MARGHERITA PELAJA È UN’AUTOREVOLE STORICA DELLA SESSUALITÀ E DELLE DINAMICHE DI GENERE,
TRA LE FONDATRICI DELLA RIVISTA “MEMORIA” E DELLA SOCIETÀ ITALIANA DELLE STORICHE.
DOPO MOLTI SAGGI ESORDISCE CON IL SUO PRIMO ROMANZO,
CHE UNISCE SGUARDO ACCADEMICO E CAPACITÀ NARRATIVA.
 
IL ROMANZO POPOLARE COME MEMORIA PER DARE VOCE A CHI L’HA PERSA.
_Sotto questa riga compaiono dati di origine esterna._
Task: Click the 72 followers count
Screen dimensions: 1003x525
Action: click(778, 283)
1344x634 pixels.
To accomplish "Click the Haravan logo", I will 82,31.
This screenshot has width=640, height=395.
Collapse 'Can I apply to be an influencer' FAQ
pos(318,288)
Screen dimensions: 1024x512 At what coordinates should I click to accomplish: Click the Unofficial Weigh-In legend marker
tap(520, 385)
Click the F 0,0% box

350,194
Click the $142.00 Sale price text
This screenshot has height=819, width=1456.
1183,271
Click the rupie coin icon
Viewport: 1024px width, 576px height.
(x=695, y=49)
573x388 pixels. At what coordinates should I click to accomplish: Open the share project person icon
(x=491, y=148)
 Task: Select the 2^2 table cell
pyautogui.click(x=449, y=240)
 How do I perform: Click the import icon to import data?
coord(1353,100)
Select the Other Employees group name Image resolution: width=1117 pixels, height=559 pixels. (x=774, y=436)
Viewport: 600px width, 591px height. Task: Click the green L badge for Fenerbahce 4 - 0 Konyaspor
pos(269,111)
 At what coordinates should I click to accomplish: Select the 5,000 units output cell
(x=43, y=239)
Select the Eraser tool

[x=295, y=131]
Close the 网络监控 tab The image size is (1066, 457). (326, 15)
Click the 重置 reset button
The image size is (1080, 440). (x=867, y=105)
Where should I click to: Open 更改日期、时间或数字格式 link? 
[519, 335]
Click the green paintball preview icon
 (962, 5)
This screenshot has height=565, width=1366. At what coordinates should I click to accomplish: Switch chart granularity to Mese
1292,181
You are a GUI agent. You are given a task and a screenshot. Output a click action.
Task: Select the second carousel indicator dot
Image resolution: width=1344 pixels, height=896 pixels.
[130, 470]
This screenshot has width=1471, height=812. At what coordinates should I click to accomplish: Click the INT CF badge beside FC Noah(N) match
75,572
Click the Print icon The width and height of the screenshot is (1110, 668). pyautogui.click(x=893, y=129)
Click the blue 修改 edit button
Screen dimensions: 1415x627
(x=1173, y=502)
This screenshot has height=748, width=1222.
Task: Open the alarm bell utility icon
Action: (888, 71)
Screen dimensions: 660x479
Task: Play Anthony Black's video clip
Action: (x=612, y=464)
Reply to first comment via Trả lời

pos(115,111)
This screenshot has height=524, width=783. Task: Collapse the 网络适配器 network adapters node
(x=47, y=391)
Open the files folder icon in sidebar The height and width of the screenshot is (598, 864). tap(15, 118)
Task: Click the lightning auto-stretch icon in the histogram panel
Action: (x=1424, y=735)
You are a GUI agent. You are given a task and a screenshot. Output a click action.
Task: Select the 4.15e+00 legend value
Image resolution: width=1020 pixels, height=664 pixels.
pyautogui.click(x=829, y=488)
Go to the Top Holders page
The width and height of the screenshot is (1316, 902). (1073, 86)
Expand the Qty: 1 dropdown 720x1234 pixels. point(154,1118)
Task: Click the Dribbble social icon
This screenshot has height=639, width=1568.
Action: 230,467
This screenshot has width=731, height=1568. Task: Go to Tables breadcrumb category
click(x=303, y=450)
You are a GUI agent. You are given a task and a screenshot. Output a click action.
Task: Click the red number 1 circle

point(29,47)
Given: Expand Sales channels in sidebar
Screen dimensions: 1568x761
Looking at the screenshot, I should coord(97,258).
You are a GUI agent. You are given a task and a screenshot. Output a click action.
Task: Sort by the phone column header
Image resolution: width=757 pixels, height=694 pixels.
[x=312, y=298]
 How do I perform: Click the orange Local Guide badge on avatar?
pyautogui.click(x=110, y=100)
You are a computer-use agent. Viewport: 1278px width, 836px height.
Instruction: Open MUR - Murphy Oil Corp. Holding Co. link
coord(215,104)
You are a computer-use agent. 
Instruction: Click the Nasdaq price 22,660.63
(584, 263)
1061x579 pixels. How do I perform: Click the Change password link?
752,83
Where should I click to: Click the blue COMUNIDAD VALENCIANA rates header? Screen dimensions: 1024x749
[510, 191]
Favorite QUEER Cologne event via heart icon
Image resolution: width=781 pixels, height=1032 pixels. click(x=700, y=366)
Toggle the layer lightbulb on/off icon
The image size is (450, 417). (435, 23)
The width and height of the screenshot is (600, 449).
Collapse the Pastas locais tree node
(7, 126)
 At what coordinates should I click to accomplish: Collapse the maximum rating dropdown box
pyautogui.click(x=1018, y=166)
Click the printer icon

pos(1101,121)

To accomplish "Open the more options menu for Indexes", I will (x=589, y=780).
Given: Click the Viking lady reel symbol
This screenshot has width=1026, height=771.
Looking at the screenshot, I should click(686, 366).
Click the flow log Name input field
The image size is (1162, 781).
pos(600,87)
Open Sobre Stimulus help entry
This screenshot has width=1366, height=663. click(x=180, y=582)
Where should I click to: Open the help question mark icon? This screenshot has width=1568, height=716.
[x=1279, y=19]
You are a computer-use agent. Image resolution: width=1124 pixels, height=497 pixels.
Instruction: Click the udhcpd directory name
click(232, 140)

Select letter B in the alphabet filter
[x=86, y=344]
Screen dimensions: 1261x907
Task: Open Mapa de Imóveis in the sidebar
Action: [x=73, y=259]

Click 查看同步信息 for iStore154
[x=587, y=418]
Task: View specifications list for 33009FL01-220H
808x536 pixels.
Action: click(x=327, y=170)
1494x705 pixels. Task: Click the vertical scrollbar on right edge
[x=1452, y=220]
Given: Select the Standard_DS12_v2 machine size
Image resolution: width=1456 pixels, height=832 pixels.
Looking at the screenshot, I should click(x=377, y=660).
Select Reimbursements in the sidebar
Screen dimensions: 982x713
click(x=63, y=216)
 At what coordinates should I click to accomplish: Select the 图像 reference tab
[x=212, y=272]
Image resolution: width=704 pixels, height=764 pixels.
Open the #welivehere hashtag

Roma, 1864. Luisa Stecca aiuta le donne meno fortunate in una città ancora governata dal potere papale. Assiste gravidanze spesso clandestine e accoglie ragazze e madri di famiglia a casa sua, in piazza del Fico. Tra queste donne c’è Angela Carbone, una ragazza decisa a uscire dalla povertà che la soffoca. Con l’aiuto della sorella, Gertrude, e di una non convinta Luisa, ordisce un inganno perfetto: finge una gravidanza per legarsi al ricco cavaliere Armando Bachino, e quando nasce il figlio di Amalia, una giovane abbandonata a sé stessa, lo fa passare come suo. Ma la verità è una forza che scava e chiede di essere ascoltata. Attorno al piccolo Armando si creano tensioni, affetti, recriminazioni: la madre naturale lo rivuole, la madre adottiva lo difende, il cavaliere si scopre tradito ma incapace di rinunciare a quel bambino. E mentre Roma si avvicina alla caduta del potere temporale del Papa, anche le illusioni di Angela iniziano a sgretolarsi. Tra confessioni, rivelazioni e un vero processo, si dipana una storia di donne ferite ma ostinate, di maternità negate e inventate.
MARGHERITA PELAJA
Ha svolto ricerche negli ambiti della storia delle donne e della storia della sessualità, pubblicando numerosi saggi e monografie. È stata fra le fondatrici di Memoria. Rivista di storia delle donne e della Società Italiana delle Storiche. Nel campo editoriale è stata autrice e redattrice presso l’Istituto della Enciclopedia Italiana Treccani e ha fondato e diretto la casa editrice universitaria Biblink editori. Nata nel 1950, vive a Roma.